Fourth grade teacher, AnnMarie Loredo began a Read and Ride Program in her classroom, which she credits for improving the frequency and duration of the students; desire to read as well as improving their reading comprehension and test scores.
“I follow some teacher’s blogs on Facebook and I saw something about this program where students spend a part of each class period reading their books while using a stationary bike.” Loredo said. “I thought it was a wonderful idea and something that wouldn’t require a large financial commitment on behalf of the district.
“I started to research the idea right after Christmas break and then pitched the idea to Mrs. Wilson (Holly Wilson assistant principal at SHS), Loredo added. “It wasn’t long before I spoke to the students and before long we had six bikes donated to the class.”
Loredo commented that not only are the students reading more but their test scores on the Accelerated Reader program have increased as well.
“The program has been a tremendous success for all of my students even those who were reluctant readers earlier in the year,” Loredo said. “In the time we have begun using the bikes, 95 percent of my students have made their AR goal which means they have met or exceeded their levels not just with their reading but their comprehension as well.”
Students have a dedicated reading time each morning when they take turns riding the bikes in 12-minute intervals.
If there is time throughout the day or at the end of the day, the students may spend additional minutes on the bikes.
“Everyone gets a chance on the bikes,” Loredo said. “The students even made a proposal to Mrs. Wilson to see if they could use some of the funds from our recent book fair to purchase three more bikes for our room.”
Loredo has 18 students this year, which would mean the students, could spend more time on the bikes, allowing half of the class to participate each time.

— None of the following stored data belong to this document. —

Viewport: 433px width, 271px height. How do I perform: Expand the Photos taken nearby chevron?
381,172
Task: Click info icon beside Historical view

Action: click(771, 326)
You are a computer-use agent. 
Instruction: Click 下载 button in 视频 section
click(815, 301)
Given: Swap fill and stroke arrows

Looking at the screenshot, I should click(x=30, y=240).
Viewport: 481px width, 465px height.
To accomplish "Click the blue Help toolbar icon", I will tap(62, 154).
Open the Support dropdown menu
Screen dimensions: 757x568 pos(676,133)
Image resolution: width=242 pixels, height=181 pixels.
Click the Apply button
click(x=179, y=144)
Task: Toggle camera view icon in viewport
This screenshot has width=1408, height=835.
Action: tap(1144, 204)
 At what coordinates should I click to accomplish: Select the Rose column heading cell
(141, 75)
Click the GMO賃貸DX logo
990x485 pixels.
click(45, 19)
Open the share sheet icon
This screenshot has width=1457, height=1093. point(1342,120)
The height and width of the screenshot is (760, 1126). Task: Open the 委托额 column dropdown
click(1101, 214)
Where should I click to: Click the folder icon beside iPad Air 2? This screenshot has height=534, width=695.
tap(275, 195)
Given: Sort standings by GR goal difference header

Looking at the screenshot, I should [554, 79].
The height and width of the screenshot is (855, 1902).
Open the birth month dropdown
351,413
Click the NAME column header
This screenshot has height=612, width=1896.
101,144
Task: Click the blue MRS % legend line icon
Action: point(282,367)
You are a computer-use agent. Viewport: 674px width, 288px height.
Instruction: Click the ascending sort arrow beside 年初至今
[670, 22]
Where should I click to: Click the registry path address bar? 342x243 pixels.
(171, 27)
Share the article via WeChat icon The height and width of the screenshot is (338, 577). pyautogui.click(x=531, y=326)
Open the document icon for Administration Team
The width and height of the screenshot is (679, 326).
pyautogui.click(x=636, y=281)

Students have taken ownership of both the proposal for the additional bikes by creating a video presentation seeking additional bikes and helping to mold the plan, Loredo added.
“We came up with a set of rules for riding the bikes that include no talking and not riding the bikes above walking speed,” Luke Jenkins a member of the class said. “It’s really helps us because we can improve our reading comprehension and we get to exercise while we read.”
Jenkins’ classmate, Mariah Van Leer agrees with him about the benefits to the program.
“It’s a really cool and fun program,” Van Leer said. “It’s really exciting to get to ride the bikes, at first I thought it would be distracting but it hasn’t been at all.
“It’s like the energy comes up to my brain and it helps me to focus more on what I am reading,” Van Leer added. “Before we started I was reading about 10 pages in 12 minutes, now I am up to 22 pages and my comprehension is improving too; I remember more of what I am reading now.”
Loredo has seen similar benefits in all her students.
“I have seen increased motivation and desire on the part of my students to read, but it has also improved their reading fluency and vocabulary and comprehension scores as well.” Loredo said. “I think it is a wonderful program that is a win-win for all of us.”
Eventually Loredo would like to see a room or a lab that could accommodate several bikes that teachers could sign their classes up to use.
“It’s a low cost program that has so many benefits and it doesn’t take much to maintain the equipment,” Loredo said. “I don’t think there is anything more inspiring or motivating as a teacher than to help promote the love of reading in students.”